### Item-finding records
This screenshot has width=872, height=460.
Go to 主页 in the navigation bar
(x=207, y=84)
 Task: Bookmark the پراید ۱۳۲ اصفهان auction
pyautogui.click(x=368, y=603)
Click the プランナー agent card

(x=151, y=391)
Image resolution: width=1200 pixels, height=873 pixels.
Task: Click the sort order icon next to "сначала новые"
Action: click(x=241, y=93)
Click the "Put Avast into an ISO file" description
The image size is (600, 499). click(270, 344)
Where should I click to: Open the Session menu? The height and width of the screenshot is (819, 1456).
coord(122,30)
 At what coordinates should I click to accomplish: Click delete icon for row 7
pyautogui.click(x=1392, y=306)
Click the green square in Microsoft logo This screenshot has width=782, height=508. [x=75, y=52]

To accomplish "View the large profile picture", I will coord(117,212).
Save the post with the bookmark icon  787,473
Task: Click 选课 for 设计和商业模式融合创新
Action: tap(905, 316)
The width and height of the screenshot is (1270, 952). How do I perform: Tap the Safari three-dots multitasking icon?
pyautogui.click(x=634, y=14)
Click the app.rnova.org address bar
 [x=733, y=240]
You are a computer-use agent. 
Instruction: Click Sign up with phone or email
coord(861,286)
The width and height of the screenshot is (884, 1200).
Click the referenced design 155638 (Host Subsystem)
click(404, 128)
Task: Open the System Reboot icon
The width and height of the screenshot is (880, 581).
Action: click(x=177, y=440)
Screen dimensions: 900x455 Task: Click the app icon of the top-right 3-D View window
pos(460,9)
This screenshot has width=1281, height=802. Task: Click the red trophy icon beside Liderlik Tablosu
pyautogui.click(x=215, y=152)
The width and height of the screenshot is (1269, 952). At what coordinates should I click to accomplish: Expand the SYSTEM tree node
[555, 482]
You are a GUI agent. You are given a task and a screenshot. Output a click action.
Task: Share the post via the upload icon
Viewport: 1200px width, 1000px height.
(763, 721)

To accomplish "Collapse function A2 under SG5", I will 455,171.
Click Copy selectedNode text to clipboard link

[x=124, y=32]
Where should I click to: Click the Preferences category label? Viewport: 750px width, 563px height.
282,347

### INSTRUCTIONS FOR THE TASK
Convert all of the material above into a JSON list of strings. Make each line its own string and leave out the blank lines.

### REPLY
[
  "This screenshot has width=872, height=460.",
  "Go to 主页 in the navigation bar",
  "(x=207, y=84)",
  " Task: Bookmark the پراید ۱۳۲ اصفهان auction",
  "pyautogui.click(x=368, y=603)",
  "Click the プランナー agent card",
  "(x=151, y=391)",
  "Image resolution: width=1200 pixels, height=873 pixels.",
  "Task: Click the sort order icon next to \"сначала новые\"",
  "Action: click(x=241, y=93)",
  "Click the \"Put Avast into an ISO file\" description",
  "The image size is (600, 499). click(270, 344)",
  "Where should I click to: Open the Session menu? The height and width of the screenshot is (819, 1456).",
  "coord(122,30)",
  " At what coordinates should I click to accomplish: Click delete icon for row 7",
  "pyautogui.click(x=1392, y=306)",
  "Click the green square in Microsoft logo This screenshot has width=782, height=508. [x=75, y=52]",
  "To accomplish \"View the large profile picture\", I will coord(117,212).",
  "Save the post with the bookmark icon  787,473",
  "Task: Click 选课 for 设计和商业模式融合创新",
  "Action: tap(905, 316)",
  "The width and height of the screenshot is (1270, 952). How do I perform: Tap the Safari three-dots multitasking icon?",
  "pyautogui.click(x=634, y=14)",
  "Click the app.rnova.org address bar",
  " [x=733, y=240]",
  "You are a computer-use agent. ",
  "Instruction: Click Sign up with phone or email",
  "coord(861,286)",
  "The width and height of the screenshot is (884, 1200).",
  "Click the referenced design 155638 (Host Subsystem)",
  "click(404, 128)",
  "Task: Open the System Reboot icon",
  "The width and height of the screenshot is (880, 581).",
  "Action: click(x=177, y=440)",
  "Screen dimensions: 900x455 Task: Click the app icon of the top-right 3-D View window",
  "pos(460,9)",
  "This screenshot has width=1281, height=802. Task: Click the red trophy icon beside Liderlik Tablosu",
  "pyautogui.click(x=215, y=152)",
  "The width and height of the screenshot is (1269, 952). At what coordinates should I click to accomplish: Expand the SYSTEM tree node",
  "[555, 482]",
  "You are a GUI agent. You are given a task and a screenshot. Output a click action.",
  "Task: Share the post via the upload icon",
  "Viewport: 1200px width, 1000px height.",
  "(763, 721)",
  "To accomplish \"Collapse function A2 under SG5\", I will 455,171.",
  "Click Copy selectedNode text to clipboard link",
  "[x=124, y=32]",
  "Where should I click to: Click the Preferences category label? Viewport: 750px width, 563px height.",
  "282,347"
]